“We rush at the chance to meet the majestic and come face to face with its reverent presence, forgetting that lagging somewhere in the footsteps of ourselves . . . is our little conscious self. For a moment, it falls behind and its left weeping and straining to apply every effort to catch up and be a part of the dance ahead.

It cannot run any faster nor can it apply itself anymore and it struggles to come to terms with its limitations and lack of ‘lightitude©.’ It is more than equal to the task here on the ground in this sub-aware landscape . . . but high in the altitudes of spiritual awakening, it breathes heavy and groans. As the altitude reaches a new matrix of understanding, the little self barely crosses the line and holds on with every rope that it can find. It is willing to hang the the Self that climbs so easily and effortlessly but its cries of rage and manipulation, helplessness and powerlessness are met with a stark vacuum and it succumbs.

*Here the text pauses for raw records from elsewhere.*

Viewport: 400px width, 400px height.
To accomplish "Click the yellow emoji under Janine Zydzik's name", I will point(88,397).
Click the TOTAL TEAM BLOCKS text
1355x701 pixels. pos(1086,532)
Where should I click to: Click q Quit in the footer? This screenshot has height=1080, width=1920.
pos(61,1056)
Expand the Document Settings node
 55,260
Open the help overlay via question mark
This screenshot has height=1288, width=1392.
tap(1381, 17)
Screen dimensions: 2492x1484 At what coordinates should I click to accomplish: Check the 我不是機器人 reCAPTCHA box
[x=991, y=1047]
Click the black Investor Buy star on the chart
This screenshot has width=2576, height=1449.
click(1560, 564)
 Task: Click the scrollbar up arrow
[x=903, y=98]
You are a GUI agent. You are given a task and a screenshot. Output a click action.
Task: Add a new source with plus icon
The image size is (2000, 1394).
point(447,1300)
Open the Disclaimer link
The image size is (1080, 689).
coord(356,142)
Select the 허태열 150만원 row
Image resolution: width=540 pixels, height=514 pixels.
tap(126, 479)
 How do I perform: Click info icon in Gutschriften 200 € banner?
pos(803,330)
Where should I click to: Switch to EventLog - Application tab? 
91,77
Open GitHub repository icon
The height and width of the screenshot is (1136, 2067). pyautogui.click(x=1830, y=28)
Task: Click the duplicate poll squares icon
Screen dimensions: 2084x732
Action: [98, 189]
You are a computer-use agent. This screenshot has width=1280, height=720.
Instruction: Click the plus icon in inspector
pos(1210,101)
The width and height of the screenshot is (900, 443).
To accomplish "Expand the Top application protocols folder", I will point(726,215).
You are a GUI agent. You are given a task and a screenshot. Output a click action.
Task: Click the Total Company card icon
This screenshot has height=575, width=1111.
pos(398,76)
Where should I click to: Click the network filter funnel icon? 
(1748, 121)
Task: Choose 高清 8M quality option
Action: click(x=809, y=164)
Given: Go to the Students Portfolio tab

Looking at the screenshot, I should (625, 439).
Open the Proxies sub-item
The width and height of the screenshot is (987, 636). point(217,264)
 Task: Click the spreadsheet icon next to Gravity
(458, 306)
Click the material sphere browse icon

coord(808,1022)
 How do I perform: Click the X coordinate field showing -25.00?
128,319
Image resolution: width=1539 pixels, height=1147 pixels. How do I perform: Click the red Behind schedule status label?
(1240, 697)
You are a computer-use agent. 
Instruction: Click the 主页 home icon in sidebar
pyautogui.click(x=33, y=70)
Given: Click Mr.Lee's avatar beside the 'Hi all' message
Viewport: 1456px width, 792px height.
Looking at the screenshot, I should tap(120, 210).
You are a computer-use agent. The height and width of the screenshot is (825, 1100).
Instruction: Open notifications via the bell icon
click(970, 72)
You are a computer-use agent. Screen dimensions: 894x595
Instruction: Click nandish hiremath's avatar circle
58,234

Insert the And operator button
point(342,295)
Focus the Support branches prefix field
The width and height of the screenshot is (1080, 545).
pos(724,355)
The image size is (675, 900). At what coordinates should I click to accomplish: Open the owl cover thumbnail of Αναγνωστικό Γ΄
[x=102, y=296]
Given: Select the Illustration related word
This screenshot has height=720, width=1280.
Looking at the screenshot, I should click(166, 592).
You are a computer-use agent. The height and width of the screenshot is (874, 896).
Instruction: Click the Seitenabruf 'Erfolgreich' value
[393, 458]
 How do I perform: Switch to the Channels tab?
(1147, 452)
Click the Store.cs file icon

It surrenders and sits down among the tombstones that were left behind by the Self at the summit and weeps at its ignorance and ineptitude. It did all that it could and more . . . it studied and learnt, applied and suffered, went without and released and now here just below the freezing line, it has nothing more to give . .  or to do.

The little self gives up . . . finally

Nothing . . .

A vast whiteness and a blank canvas . . .

And a soft voice in the distance from somewhere way up high.

‘I will be down periodically and we can journey down the mountain together,’ is heard on the wind. The little self stands up feeling hope and peace.

‘I will do everything from now on and you can simply enjoy our experiences and make tiny decisions that require no effort. Your burden is light and your yoke is easy and you have a willing companion. In return – I will see the world through your eyes and experience what life has to offer through you . . .’ was heard by the little self.

There was a chuckle and the little self stood and looked out at the vast vista for the first time . . . with appreciation and gratitude.”